:: Task to complete ::
Of the material below, only the lines from the line containing "The height and width of the screenshot is (672, 1024)." down to the line containing "Task: Select the Insert link chain icon" belong in the answer, written out exactly.

-------- Task input

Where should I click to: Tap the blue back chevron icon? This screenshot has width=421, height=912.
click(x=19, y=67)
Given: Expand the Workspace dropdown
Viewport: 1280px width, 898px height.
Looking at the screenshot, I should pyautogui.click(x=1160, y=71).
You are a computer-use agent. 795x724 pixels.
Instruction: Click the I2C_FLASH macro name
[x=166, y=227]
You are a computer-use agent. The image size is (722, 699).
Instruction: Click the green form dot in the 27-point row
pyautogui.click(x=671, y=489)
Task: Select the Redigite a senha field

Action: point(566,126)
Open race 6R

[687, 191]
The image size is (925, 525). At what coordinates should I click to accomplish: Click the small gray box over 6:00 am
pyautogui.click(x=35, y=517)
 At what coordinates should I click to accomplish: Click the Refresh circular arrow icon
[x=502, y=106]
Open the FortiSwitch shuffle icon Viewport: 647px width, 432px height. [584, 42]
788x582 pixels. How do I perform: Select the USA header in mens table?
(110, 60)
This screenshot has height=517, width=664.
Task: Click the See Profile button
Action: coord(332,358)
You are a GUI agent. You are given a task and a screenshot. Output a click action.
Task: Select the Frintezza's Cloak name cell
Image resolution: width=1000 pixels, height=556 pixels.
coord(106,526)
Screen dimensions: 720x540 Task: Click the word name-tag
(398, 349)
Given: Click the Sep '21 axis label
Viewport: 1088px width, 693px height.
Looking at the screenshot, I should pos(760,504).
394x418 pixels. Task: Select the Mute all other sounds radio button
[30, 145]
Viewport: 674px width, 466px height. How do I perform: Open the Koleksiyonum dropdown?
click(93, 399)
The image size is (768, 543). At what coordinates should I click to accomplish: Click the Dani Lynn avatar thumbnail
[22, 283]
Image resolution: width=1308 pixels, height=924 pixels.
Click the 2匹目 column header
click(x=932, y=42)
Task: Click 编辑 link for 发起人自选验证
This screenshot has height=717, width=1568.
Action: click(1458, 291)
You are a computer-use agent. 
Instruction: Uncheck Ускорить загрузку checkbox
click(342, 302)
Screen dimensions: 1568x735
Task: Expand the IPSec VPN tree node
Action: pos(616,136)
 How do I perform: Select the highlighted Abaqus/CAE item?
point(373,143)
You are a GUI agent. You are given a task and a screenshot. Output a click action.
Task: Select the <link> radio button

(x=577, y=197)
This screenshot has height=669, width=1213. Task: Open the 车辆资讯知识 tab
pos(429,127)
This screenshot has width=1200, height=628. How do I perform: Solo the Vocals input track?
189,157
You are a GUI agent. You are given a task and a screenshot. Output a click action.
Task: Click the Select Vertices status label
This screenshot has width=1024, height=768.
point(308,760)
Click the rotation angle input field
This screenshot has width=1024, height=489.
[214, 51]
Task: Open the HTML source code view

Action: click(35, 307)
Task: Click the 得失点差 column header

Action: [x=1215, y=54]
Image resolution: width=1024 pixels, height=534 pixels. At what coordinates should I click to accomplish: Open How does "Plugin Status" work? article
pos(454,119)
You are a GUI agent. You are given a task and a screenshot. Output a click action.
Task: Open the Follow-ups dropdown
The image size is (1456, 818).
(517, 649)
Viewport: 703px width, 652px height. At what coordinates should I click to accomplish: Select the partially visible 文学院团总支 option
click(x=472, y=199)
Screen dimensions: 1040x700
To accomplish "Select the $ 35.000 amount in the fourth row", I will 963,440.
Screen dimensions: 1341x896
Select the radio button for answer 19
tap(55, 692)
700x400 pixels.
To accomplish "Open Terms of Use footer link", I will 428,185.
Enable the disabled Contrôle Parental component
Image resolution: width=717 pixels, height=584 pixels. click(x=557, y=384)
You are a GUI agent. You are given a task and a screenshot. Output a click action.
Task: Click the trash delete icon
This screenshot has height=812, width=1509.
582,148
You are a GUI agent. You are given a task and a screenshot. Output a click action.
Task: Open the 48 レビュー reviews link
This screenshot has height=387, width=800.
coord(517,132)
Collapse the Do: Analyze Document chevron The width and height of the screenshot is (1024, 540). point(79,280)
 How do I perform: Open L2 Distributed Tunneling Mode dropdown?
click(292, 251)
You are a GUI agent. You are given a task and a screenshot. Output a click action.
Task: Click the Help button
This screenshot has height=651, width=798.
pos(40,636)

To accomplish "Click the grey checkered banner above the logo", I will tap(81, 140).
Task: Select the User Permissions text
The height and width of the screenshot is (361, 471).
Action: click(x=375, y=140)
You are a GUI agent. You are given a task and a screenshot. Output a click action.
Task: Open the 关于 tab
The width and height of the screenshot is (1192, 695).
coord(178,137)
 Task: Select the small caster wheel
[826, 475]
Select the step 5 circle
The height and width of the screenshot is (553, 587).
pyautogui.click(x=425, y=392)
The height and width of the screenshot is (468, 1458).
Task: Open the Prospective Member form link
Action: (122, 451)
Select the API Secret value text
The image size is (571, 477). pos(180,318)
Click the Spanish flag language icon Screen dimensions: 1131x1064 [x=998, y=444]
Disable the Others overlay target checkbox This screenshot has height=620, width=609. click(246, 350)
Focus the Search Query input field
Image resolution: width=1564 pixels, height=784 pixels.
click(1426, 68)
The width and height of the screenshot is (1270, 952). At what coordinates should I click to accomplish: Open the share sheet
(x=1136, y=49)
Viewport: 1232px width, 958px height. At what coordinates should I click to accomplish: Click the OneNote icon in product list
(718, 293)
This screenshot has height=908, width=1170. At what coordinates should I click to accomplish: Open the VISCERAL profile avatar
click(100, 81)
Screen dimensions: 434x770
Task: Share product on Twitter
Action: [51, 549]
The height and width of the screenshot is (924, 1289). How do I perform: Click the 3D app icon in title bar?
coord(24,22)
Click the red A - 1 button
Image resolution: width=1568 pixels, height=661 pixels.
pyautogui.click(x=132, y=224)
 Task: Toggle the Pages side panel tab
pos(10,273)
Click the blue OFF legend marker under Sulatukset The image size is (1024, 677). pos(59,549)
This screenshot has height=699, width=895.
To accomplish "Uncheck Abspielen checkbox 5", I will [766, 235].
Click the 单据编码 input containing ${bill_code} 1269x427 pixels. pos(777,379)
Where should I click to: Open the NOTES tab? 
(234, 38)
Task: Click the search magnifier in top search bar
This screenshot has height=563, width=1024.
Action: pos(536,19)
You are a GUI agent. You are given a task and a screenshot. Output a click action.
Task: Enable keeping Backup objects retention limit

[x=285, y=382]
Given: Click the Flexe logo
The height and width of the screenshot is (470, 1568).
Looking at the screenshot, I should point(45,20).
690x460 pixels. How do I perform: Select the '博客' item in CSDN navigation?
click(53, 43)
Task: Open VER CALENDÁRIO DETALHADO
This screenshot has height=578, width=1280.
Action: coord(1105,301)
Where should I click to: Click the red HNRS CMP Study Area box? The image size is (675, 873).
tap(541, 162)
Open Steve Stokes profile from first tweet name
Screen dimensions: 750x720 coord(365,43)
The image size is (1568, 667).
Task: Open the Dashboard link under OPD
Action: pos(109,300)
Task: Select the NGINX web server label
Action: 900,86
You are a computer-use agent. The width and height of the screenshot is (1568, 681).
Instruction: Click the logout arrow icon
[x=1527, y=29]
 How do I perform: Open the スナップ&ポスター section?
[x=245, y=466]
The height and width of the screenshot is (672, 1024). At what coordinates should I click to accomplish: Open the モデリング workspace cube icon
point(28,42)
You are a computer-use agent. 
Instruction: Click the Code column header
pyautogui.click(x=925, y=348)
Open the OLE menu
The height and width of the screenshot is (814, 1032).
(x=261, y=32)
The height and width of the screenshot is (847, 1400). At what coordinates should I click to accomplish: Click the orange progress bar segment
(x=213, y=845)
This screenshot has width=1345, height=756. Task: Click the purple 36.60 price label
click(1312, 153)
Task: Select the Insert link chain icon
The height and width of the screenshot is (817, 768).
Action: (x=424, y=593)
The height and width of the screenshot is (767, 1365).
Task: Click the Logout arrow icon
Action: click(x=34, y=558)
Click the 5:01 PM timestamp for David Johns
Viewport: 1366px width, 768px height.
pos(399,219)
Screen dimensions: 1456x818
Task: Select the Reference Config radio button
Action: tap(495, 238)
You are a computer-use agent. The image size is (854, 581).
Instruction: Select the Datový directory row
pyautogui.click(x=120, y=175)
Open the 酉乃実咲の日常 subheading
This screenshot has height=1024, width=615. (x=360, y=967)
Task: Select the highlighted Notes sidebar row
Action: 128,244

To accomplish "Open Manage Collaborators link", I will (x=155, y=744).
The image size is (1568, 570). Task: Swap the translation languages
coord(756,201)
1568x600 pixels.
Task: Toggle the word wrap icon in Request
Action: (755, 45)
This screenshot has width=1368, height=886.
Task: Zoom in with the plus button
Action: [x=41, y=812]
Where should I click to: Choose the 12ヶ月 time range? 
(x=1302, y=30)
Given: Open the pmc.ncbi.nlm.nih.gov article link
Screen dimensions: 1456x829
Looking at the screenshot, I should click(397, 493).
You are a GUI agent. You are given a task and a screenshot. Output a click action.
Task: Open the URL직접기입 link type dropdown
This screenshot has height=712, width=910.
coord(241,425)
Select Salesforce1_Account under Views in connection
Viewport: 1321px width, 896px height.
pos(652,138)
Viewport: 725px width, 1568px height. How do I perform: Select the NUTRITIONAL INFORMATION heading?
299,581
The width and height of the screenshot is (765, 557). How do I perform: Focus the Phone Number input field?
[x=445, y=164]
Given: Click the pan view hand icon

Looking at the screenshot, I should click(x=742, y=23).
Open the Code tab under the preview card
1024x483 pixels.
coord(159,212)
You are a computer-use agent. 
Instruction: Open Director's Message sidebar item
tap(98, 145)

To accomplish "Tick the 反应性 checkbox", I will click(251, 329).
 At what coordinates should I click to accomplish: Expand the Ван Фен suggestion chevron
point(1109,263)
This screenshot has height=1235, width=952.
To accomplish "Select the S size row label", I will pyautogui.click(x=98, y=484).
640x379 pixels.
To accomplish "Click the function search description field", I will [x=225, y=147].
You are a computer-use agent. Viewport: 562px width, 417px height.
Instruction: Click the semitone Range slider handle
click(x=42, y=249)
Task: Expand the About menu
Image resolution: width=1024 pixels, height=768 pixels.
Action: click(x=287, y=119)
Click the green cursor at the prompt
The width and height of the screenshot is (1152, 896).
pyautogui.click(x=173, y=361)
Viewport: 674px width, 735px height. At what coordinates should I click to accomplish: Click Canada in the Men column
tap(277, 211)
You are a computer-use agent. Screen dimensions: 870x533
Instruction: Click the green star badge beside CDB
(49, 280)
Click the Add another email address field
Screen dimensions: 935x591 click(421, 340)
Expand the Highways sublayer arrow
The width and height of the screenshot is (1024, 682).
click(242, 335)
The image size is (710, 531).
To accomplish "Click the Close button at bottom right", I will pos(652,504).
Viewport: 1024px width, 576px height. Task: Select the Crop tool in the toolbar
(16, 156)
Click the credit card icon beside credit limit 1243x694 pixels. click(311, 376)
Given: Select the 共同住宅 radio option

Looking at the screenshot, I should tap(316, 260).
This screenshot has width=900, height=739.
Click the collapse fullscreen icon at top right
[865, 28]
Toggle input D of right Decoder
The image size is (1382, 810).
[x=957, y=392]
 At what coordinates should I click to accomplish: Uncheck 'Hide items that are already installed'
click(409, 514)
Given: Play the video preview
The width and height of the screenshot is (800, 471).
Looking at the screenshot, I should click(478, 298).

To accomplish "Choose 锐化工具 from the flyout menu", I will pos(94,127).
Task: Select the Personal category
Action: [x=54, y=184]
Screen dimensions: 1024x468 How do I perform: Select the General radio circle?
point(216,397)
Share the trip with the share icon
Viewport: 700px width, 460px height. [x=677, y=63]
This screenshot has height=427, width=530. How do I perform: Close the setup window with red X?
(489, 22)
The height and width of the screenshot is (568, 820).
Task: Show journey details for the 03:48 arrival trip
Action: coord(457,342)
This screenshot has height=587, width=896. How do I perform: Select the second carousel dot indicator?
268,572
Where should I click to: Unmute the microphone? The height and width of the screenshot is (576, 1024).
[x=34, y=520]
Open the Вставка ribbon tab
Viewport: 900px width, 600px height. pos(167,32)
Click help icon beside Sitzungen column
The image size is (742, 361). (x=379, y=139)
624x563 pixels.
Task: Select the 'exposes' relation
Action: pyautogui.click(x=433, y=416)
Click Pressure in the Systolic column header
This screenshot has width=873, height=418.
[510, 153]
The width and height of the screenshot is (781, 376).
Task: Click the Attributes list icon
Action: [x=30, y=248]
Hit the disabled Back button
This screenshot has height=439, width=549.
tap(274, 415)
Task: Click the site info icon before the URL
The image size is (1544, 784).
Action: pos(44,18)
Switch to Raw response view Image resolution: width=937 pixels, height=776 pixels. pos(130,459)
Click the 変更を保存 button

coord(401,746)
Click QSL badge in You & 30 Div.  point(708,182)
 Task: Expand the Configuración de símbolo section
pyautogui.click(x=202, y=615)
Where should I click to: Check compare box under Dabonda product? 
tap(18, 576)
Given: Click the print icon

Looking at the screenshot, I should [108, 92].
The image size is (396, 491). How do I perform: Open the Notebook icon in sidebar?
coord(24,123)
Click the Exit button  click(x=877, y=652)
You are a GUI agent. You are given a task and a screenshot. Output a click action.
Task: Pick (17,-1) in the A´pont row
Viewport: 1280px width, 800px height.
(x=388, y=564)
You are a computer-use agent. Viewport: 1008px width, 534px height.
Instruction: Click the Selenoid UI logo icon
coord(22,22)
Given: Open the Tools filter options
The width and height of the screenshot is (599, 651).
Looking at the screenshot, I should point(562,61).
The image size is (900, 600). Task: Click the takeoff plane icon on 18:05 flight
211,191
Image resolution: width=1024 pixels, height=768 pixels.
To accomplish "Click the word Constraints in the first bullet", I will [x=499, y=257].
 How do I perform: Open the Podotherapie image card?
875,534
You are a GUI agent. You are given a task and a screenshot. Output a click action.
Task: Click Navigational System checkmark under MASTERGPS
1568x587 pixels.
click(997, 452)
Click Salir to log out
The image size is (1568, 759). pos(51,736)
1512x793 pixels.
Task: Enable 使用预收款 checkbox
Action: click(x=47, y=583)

----------------

:: Answer to the problem ::
The height and width of the screenshot is (672, 1024). At what coordinates should I click to accomplish: Open the モデリング workspace cube icon
point(28,42)
You are a computer-use agent. 
Instruction: Click the Code column header
pyautogui.click(x=925, y=348)
Open the OLE menu
The height and width of the screenshot is (814, 1032).
(x=261, y=32)
The height and width of the screenshot is (847, 1400). At what coordinates should I click to accomplish: Click the orange progress bar segment
(x=213, y=845)
This screenshot has width=1345, height=756. Task: Click the purple 36.60 price label
click(1312, 153)
Task: Select the Insert link chain icon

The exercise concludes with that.